Sehr geehr­te Geschäfts­füh­rer-Kol­le­gin, sehr geehr­ter Kollege,

seit „Schle­cker“ ist klar: Wird vor einer Insol­venz Ver­mö­gen der GmbH an nahe ste­hen­de Drit­te (Gesell­schaf­ter, Toch­ter­un­ter­neh­men, Fami­lie) über­tra­gen, muss das in der Insol­venz zurück abge­wi­ckelt wer­den. Aus­nah­me: Sie wei­sen nach, dass die Ver­mö­gens­über­tra­gung im Zusam­men­hang mit einer Sanie­rung erfolg­te.  Anton Schle­cker hat­te vor der Insol­venz Immo­bi­li­en aus sei­nem Pri­vat­ver­mö­gen über­tra­gen. Im anschlie­ßen­den Insol­venz­ver­fah­ren einig­ten sich Kin­der und Insol­venz­ver­wal­tung auf Mil­lio­nen-Aus­gleichs­zah­lun­gen. Jetzt hat der Bun­des­ge­richts­hof (BGH) klar­ge­stellt, dass eine Ver­mö­gens­über­tra­gung anfecht­bar ist, „wenn der ande­re Teil von der dro­hen­den Zah­lungs­un­fä­hig­keit des Schuld­ners wuss­te“ (BGH, Urteil vom 21.2.2013, IX ZR 52/10).
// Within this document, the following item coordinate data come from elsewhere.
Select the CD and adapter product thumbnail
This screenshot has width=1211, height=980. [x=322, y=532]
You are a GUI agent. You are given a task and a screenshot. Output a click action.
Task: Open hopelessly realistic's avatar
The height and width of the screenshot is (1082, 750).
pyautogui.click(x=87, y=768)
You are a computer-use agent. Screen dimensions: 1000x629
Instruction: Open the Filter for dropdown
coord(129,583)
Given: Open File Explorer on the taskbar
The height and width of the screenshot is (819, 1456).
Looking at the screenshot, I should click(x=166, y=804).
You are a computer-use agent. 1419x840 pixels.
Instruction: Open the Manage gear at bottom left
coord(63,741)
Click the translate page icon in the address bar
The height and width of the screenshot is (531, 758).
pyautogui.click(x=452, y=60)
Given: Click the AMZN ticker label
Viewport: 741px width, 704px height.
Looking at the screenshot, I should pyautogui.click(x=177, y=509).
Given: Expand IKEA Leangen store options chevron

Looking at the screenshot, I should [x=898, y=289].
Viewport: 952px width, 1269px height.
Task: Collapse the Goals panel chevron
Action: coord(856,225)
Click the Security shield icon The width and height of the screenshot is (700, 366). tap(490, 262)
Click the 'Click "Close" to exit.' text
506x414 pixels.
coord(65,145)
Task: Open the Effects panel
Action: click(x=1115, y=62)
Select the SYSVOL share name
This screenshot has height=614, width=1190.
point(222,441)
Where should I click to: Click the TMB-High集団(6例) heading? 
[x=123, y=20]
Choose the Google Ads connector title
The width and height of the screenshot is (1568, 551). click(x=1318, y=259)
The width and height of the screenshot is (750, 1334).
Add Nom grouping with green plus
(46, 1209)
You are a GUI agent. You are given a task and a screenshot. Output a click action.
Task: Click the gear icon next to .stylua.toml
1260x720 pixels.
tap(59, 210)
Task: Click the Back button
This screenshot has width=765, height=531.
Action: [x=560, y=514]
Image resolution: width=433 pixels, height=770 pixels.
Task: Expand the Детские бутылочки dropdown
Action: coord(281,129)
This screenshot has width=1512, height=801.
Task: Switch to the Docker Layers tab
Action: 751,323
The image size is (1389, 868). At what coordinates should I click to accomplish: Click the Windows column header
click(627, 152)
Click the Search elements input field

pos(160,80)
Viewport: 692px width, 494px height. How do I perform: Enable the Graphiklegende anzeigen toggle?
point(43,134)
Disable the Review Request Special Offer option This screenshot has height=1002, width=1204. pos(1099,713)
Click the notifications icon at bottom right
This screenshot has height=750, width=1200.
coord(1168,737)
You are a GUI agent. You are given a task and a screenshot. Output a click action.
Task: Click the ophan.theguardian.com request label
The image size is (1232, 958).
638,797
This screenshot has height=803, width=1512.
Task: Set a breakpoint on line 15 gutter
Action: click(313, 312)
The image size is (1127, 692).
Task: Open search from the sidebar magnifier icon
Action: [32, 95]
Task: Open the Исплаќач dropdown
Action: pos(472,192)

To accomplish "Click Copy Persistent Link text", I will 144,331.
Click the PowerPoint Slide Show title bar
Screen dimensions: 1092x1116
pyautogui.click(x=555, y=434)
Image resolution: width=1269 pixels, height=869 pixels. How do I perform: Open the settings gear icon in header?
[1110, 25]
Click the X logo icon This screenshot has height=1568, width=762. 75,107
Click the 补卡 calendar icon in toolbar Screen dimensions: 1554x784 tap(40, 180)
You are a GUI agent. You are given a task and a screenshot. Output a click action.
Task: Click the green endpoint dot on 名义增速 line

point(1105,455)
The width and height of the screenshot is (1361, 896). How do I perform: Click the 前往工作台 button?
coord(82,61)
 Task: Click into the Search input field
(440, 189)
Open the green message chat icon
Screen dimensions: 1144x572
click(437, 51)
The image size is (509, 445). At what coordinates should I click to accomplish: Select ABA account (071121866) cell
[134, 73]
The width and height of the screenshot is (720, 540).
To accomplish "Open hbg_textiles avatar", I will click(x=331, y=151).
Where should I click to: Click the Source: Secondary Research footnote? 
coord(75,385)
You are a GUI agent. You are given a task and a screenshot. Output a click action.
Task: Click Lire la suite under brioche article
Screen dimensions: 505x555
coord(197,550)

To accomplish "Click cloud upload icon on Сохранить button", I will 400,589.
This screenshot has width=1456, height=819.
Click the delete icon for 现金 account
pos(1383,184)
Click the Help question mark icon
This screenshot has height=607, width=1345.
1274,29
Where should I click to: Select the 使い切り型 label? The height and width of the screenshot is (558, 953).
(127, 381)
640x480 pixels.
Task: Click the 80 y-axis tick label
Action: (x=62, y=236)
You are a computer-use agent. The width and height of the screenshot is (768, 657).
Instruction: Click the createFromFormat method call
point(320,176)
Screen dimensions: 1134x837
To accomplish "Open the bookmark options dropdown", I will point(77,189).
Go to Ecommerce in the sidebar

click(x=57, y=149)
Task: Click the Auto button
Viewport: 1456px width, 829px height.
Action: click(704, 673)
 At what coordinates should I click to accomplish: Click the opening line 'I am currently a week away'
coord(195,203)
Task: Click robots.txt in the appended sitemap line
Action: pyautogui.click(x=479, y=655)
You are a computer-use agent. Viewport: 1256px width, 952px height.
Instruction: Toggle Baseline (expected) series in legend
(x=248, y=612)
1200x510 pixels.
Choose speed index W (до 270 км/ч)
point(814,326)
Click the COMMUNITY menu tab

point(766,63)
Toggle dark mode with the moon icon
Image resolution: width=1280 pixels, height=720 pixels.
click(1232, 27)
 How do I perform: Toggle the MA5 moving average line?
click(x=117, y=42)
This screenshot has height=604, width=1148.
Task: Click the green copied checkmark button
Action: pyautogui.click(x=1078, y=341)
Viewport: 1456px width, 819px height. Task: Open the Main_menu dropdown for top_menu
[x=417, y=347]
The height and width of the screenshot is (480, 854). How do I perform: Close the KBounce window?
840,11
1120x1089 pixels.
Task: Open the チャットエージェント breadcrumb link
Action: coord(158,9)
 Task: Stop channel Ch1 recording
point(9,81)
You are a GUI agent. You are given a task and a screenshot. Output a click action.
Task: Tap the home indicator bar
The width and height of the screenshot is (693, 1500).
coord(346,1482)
Für Sie als Geschäfts­füh­rer bedeu­tet das: Sämt­li­che Ver­mö­gens­über­tra­gun­gen (Ver­kauf von Wirt­schafts­gü­tern, GmbH-Immo­bi­li­en), die im zeit­li­chen Zusam­men­hang mit der Insol­venz ste­hen könn­ten (u. U. 3 Jah­re) und die an nahe ste­hen­de Drit­te über­tra­gen wer­den, wer­den vom Insolvenz­verwalter im Kri­sen­fall über­prüft. Wich­tig ist also, dass Sie in der wirt­schaft­li­chen Kri­se umge­hend ein trag­fä­hi­ges Sanie­rungs­kon­zept erstel­len. Am bes­ten zusam­men mit dem Steu­er­be­ra­ter und dem Bera­ter der Hausbank.

Für die Pra­xis: Selbst wenn die­se Sanie­rung schei­tert, kann der Insol­venz­ver­wal­ter dann die Her­aus­ga­be von vor­her über­tra­ge­nem GmbH-Ver­mö­gen nicht durch­set­zen, wenn Sie die Ernst­haf­tig­keit der Sanie­rungs­ab­sicht bele­gen kön­nen. Das „ernst­haf­te“ Sanie­rungs­kon­zept muss ent­hal­ten: Beschrei­bung des Unter­neh­mens, Ana­ly­se des Unter­neh­mens (Kri­sen-/Ur­sa­chen­ana­ly­se, Lage­be­ur­tei­lung), Leit­bild des sanier­ten Unter­neh­mens, Maß­nah­men zur Sanie­rung des Unter­neh­mens und Plan­v­er­pro­bungs­rech­nung (so zuletzt gefor­dert laut OLG Köln, Urteil vom 24.9.2009, 18 U 134/05).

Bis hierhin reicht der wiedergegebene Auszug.